But as the world advances, Capital has taught us the truth about that person—a “waster, shun him.” Good is the human being who minds his own business at all costs. He does not stop to look at the fellow just come under the wheels of the latest Chrysler; he does not let his mind waver from the shady deal to be signed at the golf club. He if anything formulates the most efficient plan yet not for the alleviation of suffering but for the eradication of those who are no- good sufferers. Ah, the fruits of education! The least mongrel on the hobo street has lessons we could learn inorder to become human. But we are on the road to progress and have ears only for the next announcement at the stock market, eyes only for the next piece of lucrative real-estate, and dreams only about the next career promotion or marvel of household technology. Where we once counted children, we count remotes to sundry gadgets. And when a gadget goes Hawai, we curse the service fellow whose dying wife keeps him from attending our need!
And the evangelists and the godmen, they teach us to mind our own salvation through greater physical fitness so that we tire less in attending to profit-making. Health services for all, community education, shared labour, shared partaking—these are the things that must be avoided like the plague. When you hear such sounds, say “the reds are coming.” And education that teaches respect for the other, for difference, or, god forbid, begins to examine the roots of our own rottenness, that indeed is the devil’s work. That is when you forget the priest and call out the troops.
Thus, if Plato threw the poets out of his republic, we must add to those the humanists, the social scientists, the philosophers, the political activists, the artists, the rebels without “cause”, the “wasters” who strangely do not value profit-making, the disabled, the old, the needlessly sick, the children who only make demands but add nothing to GDP. And we must make education available only to those who can pay. To the rest we say, god prepares a heaven for you, so why need you the earth.

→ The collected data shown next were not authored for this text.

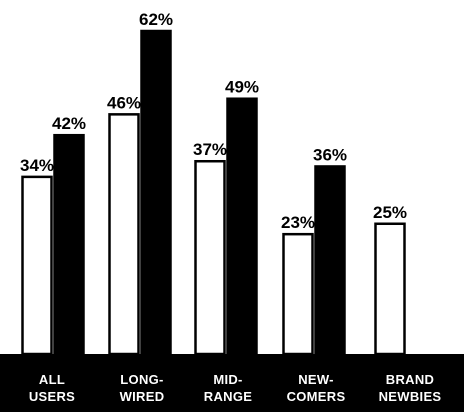 This screenshot has height=412, width=464. Describe the element at coordinates (228, 396) in the screenshot. I see `category-label-2-line-1: RANGE` at that location.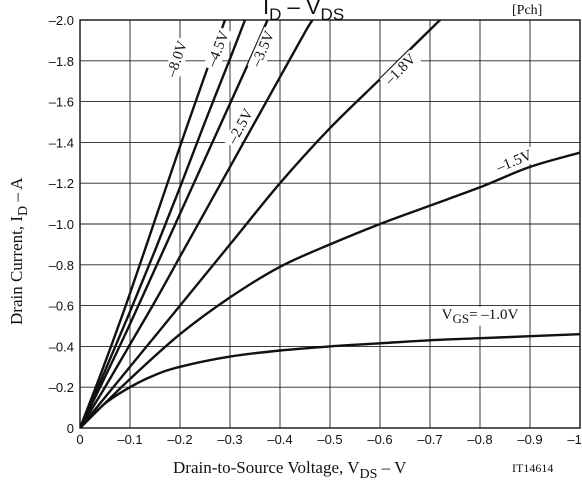 The image size is (582, 481). What do you see at coordinates (19, 251) in the screenshot?
I see `y-axis-label: Drain Current, ID – A` at bounding box center [19, 251].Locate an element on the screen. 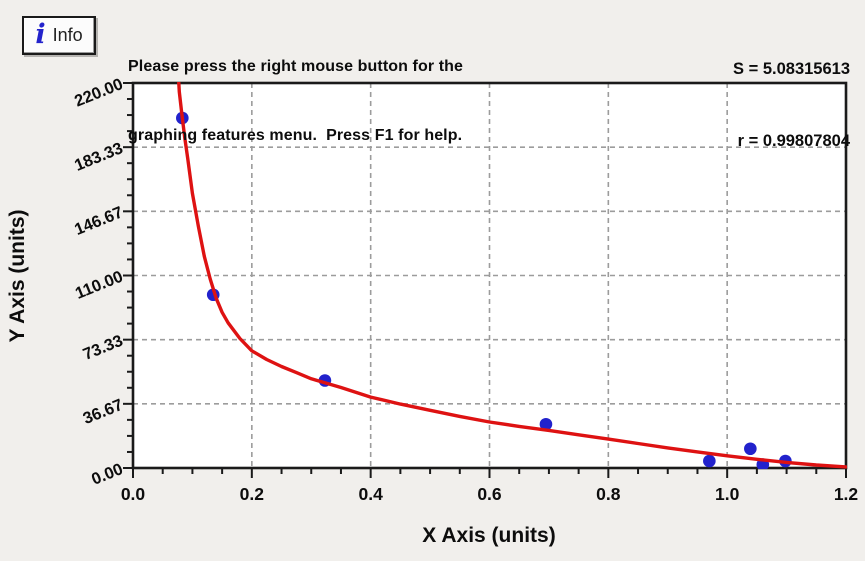  y-tick-label: 183.33 is located at coordinates (99, 157).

And WTO will say endorse only those authors, those academies, those entrepreneurs, those middle-men, those commission agents, those publishers, and those governments, who can conjointly make of education not the third-most but the most lucrative global “service.” In Brahminical parlance, dethrone Saraswati, install Laxmi as the reigning goddess of learning– which she already is, de facto.
Make of your education a billion-pound note; and then go ask for the Presidential vote. With that note in one hand and the evangelist/godman in the other, you cannot go wrong. You may only end up destroying the world, a small price to pay for success.
As to the world, may be the time for it to end has come anyway.
________________________________________________________1. See my Dickens and the Dialectic of Growth, univ., of Wisconsin Press, 1986, p.145
2. See Raymond Williams, Culture and Society, for a penetrating analysis of these ideological conjunctions.
3. See T.B.Bottomore, Elites and Society, Penguin, 1964 for a lucid account of these histories.